Next, we train a **SARIMA** model, which extends ARIMA by incorporating **seasonality**. Since our data is weekly, we set the **seasonal period to 52**, corresponding to the number of weeks in a year.


In [40]:
import pandas as pd
from sklearn.metrics import mean_absolute_error
from models import store_dept_sarimax
from src.utils import wmae as compute_wmae

import importlib
importlib.reload(store_dept_sarimax)

X_train_T = X_train_t[['Date', 'Store', 'Dept']]
X_valid_T = X_valid_t[['Date', 'Store', 'Dept']]

sarima_model = store_dept_sarimax.StoreDeptSARIMAX(
    order=(1, 1, 1),
    seasonal_order=(1, 1, 1, 52),
    use_all_exog=False
)

sarima_model.fit(X_train_T, y_train)

train_preds = sarima_model.predict(X_train_T).fillna(0)
valid_preds = sarima_model.predict(X_valid_T).fillna(0)

train_wmae = compute_wmae(y_train, train_preds, is_holiday=X_train_t['IsHoliday'])
valid_wmae = compute_wmae(y_valid, valid_preds, is_holiday=X_valid_t['IsHoliday'])
train_mae = mean_absolute_error(y_train, train_preds)
valid_mae = mean_absolute_error(y_valid, valid_preds)

print(f"Train WMAE: {train_wmae:.2f}, MAE: {train_mae:.2f}")
print(f"Valid WMAE: {valid_wmae:.2f}, MAE: {valid_mae:.2f}")

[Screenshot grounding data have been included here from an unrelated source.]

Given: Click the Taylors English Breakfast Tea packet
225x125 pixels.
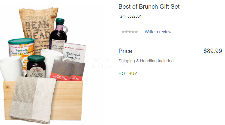Looking at the screenshot, I should [62, 70].
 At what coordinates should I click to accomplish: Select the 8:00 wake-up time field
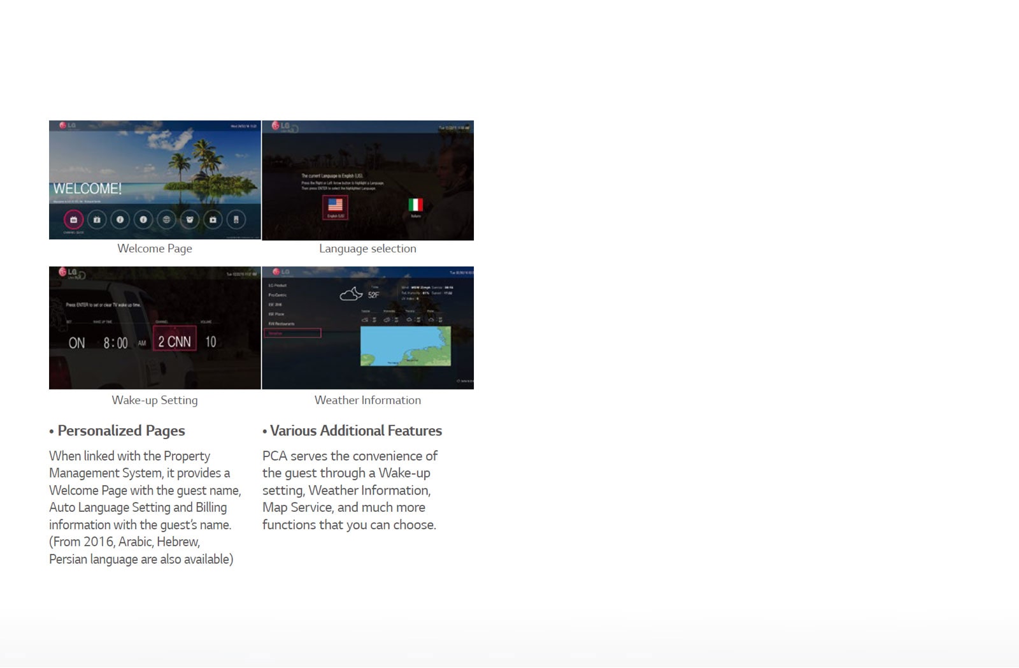115,343
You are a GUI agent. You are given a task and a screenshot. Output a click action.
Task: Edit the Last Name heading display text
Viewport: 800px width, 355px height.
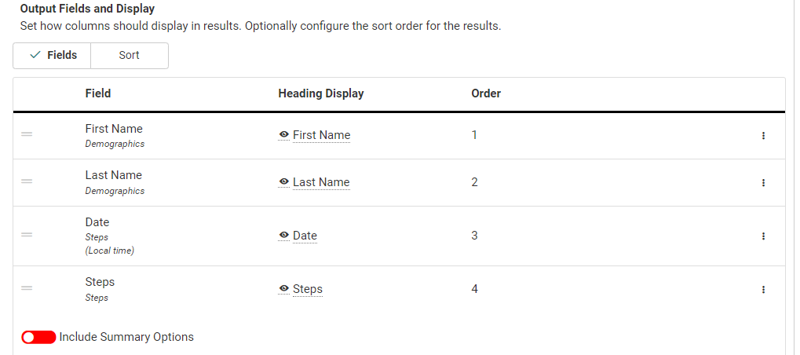click(321, 182)
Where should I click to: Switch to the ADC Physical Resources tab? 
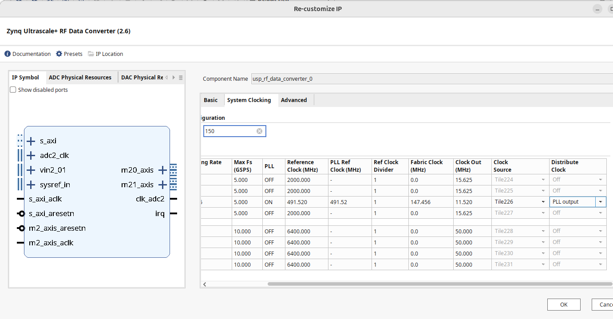(x=80, y=77)
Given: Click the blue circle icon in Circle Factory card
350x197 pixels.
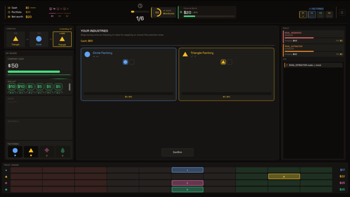Looking at the screenshot, I should (87, 54).
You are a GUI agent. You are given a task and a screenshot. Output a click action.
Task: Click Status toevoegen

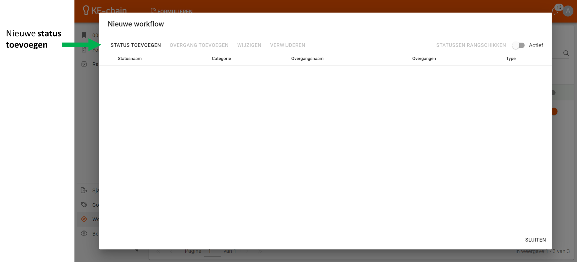tap(136, 45)
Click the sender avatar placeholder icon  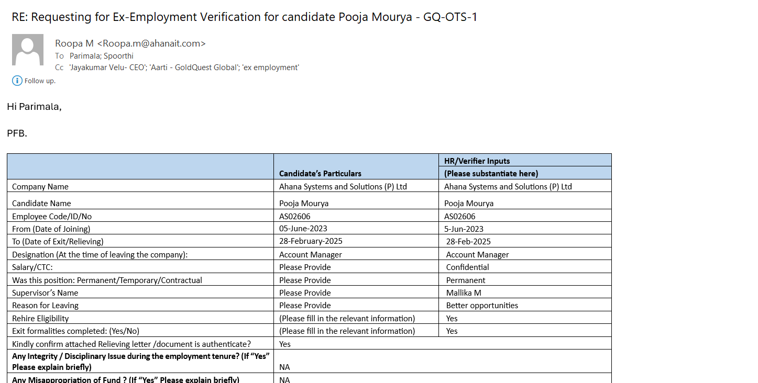point(28,50)
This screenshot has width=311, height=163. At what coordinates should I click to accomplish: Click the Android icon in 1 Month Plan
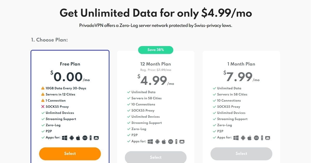(x=243, y=138)
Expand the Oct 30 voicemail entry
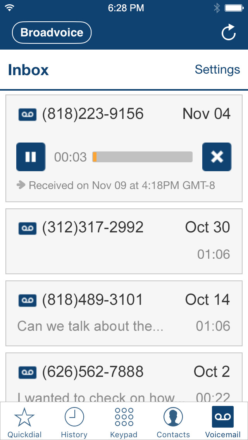 coord(124,241)
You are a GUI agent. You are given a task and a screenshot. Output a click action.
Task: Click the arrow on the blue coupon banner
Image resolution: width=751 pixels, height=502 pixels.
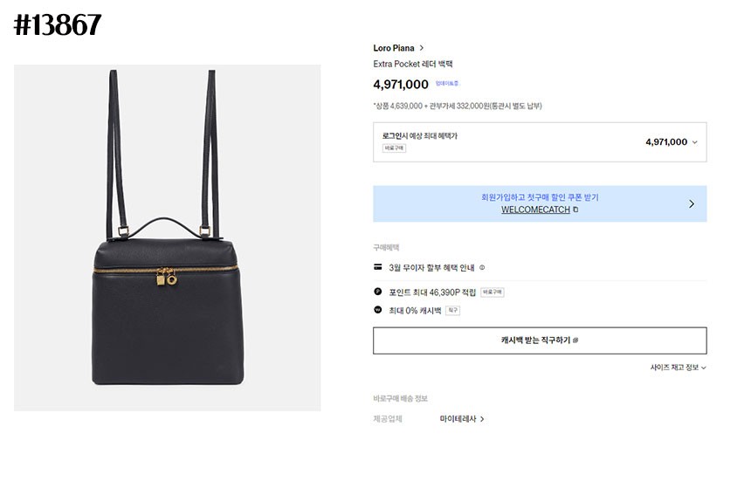pos(692,203)
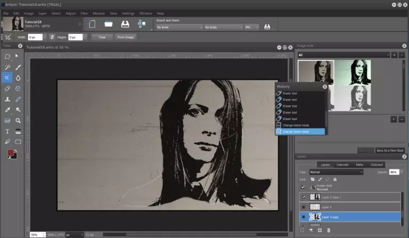Select the Eyedropper tool

[x=7, y=110]
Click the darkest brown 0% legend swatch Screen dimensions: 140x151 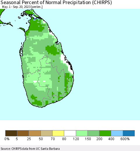[11, 133]
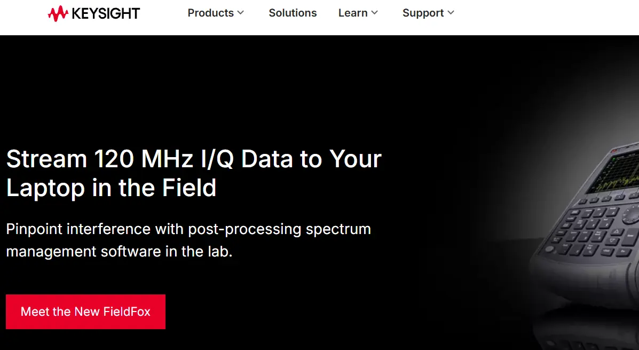Click the FieldFox rotary knob
The height and width of the screenshot is (350, 639).
coord(629,215)
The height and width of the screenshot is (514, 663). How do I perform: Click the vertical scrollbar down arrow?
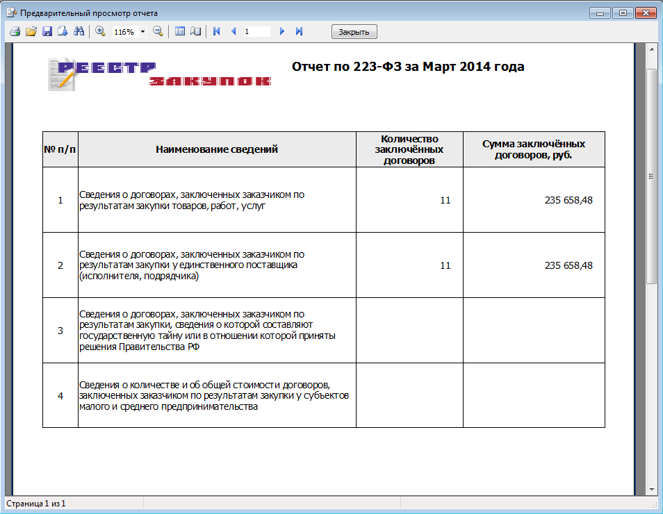(x=652, y=488)
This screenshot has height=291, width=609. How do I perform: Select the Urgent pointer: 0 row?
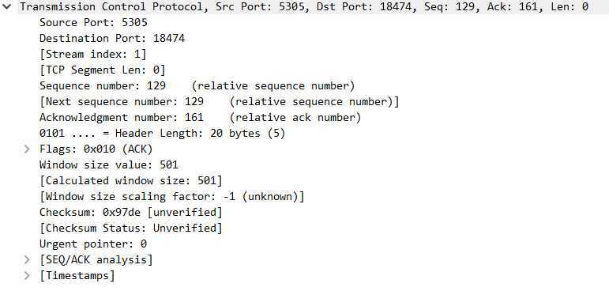point(93,244)
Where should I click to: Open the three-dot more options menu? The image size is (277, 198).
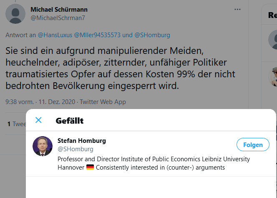[237, 9]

Train WMAE: 21910.49, MAE: 21684.93
Valid WMAE: 22466.55, MAE: 22748.92


In [41]:
from configs import basic_config
from configs import linear_model_configs

import importlib
importlib.reload(basic_config)
importlib.reload(linear_model_configs)

from sklearn.pipeline import Pipeline
from configs.basic_config import config as cfg
from configs.linear_model_configs import sarima_config
from src.utils import log_to_wandb


pipeline = Pipeline([
    ('preprocess', preprocess),
    ('model', sarima_model)
])

cur_config = (cfg.copy())
cur_config['replace_time_index'] = False
cur_config['time_features'].remove('HolidayFlags')
merged_config = {**cur_config, **sarima_config}

log_to_wandb(
    model=pipeline,
    train_score=train_wmae,
    val_score=valid_wmae,
    config=merged_config,
    run_name='sarima_01',
    artifact_name="sarima"
)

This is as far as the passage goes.